Petunjuk Tugas: Tuliskan kembali bagian teks tentang objek material filsafat, mulai dari "Dalam hal ini" terus sampai ke "dan jelek )", tanpa mengubah satu kata pun.

===== Teks Sumber =====

Objek Material filsafat ilmu adalah pengetahuan itu sendiri, yaitu pengetahuan yang telah disusun secara sistematis dengan metode ilmiah tertentu, sehingga dapat dipertanggungjawabkan kebenarannya secara umum. Dalam gejala ini jelas ada tiga hal menonjol, yaitu manusia, dunia, dan akhirat. Objek material filsafat (segala sesuatu yang menjadi masalah filsafat) setidaknya ada 3 persoalan pokok, 1) Hakikat Tuhan, 2) Hakikat Alam, 3) Hakikat Manusia. Maka ada filsafat tentang manusia (antropologi), filsafat tentang alam (kosmologi), dan filsafat tentang akhirat (teologi – filsafat ketuhanan dalam konteks hidup beriman dapat dengan mudah diganti dengan kata Tuhan). Antropologi, kosmologi dan teologi sekalipun kelihatan terpisah akan tetapi saling berkaitan juga, sebab pembicaraan tentang yang satu pastilah tidak dapat dilepaskan dari yang lain. Ada beberapa pengertian objek material filsafat, yaitu:
  1. Segala bentuk pemikiran manusia tentang sesuatu yang ada dan mungkin ada;
  2. Segala persoalan pokok yang dihadapi manusia saat dia berpikir tentang dirinya dan tempatnya di dunia;
  3. Segala pengetahuan manusia serta apa yang ingin diketahui manusia.
Dalam hal ini permasalahan yang dikaji oleh filsafat meliputi:
  1. Logika ( benar dan salah )
  2. Etika ( baik dan buruk )
  3. Estetika ( indah dan jelek )
  4. Metafisika (zat dan pikiran )
  5. Politik ( organisasi pemerintahan yang ideal).

===== Entri Kumpulan Data =====

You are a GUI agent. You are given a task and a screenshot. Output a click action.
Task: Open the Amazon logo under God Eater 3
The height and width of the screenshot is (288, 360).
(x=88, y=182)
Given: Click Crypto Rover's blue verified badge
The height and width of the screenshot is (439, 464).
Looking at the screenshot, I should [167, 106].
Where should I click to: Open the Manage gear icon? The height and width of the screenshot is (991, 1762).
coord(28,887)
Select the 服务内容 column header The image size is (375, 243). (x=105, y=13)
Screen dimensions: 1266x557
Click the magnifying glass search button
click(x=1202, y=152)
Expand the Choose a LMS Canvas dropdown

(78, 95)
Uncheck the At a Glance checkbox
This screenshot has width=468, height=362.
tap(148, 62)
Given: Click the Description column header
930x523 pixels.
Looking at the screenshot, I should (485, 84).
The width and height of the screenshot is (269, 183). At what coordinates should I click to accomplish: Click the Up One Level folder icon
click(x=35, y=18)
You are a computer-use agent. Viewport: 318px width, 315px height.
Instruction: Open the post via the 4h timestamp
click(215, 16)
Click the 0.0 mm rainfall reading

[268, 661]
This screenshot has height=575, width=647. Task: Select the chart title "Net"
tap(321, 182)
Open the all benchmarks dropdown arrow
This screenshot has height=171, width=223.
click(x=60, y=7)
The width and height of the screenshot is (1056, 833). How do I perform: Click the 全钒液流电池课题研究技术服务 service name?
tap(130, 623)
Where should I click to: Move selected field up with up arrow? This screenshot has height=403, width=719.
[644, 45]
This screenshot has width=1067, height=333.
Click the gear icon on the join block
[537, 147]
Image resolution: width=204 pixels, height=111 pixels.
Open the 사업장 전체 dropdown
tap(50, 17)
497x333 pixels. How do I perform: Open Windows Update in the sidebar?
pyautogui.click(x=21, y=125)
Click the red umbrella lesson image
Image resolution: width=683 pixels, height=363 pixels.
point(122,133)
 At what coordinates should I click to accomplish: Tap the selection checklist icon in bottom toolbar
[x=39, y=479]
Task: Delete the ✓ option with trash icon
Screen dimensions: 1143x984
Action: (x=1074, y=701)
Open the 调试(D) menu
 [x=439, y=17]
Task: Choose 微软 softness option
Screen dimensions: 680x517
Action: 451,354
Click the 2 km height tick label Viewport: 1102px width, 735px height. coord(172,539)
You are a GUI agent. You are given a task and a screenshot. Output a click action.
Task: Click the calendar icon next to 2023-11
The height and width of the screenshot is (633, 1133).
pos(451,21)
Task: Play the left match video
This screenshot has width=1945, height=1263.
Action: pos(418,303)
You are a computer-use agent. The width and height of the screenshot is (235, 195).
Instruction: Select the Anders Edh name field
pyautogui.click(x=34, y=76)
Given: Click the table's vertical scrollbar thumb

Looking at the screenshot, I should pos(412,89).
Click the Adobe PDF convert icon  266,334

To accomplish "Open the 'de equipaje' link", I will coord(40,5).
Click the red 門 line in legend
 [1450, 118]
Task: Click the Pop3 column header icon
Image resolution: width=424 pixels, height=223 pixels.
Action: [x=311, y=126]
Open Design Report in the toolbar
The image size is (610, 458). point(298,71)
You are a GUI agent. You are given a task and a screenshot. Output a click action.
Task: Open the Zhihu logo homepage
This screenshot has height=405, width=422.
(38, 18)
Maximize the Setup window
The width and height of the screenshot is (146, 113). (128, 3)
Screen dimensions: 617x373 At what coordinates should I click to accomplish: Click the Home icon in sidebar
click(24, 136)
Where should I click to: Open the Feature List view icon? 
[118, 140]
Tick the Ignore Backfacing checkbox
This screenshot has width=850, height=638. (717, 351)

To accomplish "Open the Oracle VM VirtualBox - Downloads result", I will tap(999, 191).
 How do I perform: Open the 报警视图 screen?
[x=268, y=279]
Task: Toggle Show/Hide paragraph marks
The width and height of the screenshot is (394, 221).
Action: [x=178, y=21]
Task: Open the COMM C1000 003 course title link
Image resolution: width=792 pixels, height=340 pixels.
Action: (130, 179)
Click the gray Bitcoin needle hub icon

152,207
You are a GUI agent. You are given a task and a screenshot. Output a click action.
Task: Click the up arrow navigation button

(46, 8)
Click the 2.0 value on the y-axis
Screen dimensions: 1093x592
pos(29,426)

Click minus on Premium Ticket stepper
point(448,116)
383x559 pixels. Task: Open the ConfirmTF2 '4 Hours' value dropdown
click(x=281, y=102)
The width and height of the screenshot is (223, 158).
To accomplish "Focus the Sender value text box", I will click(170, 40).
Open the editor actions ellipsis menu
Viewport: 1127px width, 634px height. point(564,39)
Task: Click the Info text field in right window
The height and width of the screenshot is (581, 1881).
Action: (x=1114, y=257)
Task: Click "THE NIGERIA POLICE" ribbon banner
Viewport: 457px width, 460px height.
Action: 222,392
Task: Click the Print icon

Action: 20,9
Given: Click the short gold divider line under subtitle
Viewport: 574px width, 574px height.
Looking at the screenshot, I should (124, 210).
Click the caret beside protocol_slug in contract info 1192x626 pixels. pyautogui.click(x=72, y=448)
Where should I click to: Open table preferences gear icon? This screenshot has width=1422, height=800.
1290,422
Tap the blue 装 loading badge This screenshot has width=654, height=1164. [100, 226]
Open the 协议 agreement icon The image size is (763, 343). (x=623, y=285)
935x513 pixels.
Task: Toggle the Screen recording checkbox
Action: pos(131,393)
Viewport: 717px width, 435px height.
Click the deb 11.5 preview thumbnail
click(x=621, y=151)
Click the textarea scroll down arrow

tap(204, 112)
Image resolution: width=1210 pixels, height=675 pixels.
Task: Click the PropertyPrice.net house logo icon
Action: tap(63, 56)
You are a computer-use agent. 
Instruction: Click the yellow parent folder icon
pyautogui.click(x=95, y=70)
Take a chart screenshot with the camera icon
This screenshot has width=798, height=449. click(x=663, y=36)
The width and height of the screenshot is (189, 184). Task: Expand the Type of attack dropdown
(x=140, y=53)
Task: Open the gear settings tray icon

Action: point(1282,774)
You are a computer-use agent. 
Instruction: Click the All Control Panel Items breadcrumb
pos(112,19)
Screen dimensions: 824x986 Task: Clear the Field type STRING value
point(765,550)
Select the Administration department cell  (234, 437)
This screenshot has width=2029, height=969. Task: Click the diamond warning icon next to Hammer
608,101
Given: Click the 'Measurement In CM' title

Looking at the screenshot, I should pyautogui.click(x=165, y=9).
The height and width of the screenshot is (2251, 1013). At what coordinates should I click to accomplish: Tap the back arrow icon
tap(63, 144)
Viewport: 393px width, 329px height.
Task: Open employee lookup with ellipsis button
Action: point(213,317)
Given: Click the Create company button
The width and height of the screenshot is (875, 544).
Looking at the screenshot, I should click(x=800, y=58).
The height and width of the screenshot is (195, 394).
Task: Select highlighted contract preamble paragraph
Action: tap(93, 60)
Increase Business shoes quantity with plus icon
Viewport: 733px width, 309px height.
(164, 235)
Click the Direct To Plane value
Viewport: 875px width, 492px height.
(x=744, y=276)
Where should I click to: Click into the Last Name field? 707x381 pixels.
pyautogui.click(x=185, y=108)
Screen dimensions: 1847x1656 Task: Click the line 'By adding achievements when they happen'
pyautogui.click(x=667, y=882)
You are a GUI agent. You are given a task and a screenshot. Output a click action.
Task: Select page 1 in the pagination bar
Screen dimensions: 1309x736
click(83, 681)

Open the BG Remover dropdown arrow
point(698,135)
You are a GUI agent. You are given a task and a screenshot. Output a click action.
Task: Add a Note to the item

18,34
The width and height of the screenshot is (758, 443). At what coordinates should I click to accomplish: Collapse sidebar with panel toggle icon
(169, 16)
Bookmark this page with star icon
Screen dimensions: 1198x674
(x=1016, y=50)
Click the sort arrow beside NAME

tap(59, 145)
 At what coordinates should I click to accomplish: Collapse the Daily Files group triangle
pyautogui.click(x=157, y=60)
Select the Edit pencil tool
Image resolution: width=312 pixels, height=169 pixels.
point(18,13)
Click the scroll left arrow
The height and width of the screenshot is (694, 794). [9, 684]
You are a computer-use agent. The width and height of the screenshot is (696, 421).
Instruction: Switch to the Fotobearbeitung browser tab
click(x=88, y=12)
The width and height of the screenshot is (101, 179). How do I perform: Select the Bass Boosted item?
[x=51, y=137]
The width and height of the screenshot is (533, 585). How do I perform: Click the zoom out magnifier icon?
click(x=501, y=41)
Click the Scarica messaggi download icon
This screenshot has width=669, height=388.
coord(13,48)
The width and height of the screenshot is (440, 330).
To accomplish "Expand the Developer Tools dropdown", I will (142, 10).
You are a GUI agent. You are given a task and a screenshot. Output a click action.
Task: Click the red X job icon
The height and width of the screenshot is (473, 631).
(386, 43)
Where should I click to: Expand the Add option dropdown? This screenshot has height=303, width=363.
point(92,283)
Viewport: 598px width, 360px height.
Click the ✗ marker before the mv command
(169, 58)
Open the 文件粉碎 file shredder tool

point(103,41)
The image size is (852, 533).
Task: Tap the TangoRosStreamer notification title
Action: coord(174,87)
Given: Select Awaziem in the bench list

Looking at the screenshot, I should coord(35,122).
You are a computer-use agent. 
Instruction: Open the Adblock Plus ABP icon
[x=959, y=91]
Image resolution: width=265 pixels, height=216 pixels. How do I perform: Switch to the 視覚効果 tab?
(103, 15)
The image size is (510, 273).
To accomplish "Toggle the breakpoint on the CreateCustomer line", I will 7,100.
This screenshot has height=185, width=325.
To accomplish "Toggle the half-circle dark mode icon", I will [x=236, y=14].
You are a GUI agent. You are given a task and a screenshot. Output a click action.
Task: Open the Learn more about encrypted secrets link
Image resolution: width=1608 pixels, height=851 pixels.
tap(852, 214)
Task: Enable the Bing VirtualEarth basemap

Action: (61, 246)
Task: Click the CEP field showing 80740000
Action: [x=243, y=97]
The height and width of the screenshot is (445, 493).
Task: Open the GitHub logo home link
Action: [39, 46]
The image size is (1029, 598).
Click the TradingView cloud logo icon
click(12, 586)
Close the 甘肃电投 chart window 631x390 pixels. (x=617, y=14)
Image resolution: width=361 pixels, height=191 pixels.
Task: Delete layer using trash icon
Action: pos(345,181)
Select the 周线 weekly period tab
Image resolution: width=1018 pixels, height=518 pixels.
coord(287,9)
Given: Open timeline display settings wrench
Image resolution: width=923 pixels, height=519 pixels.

=====

Hasil Latihan:
Dalam hal ini permasalahan yang dikaji oleh filsafat meliputi:
  1. Logika ( benar dan salah )
  2. Etika ( baik dan buruk )
  3. Estetika ( indah dan jelek )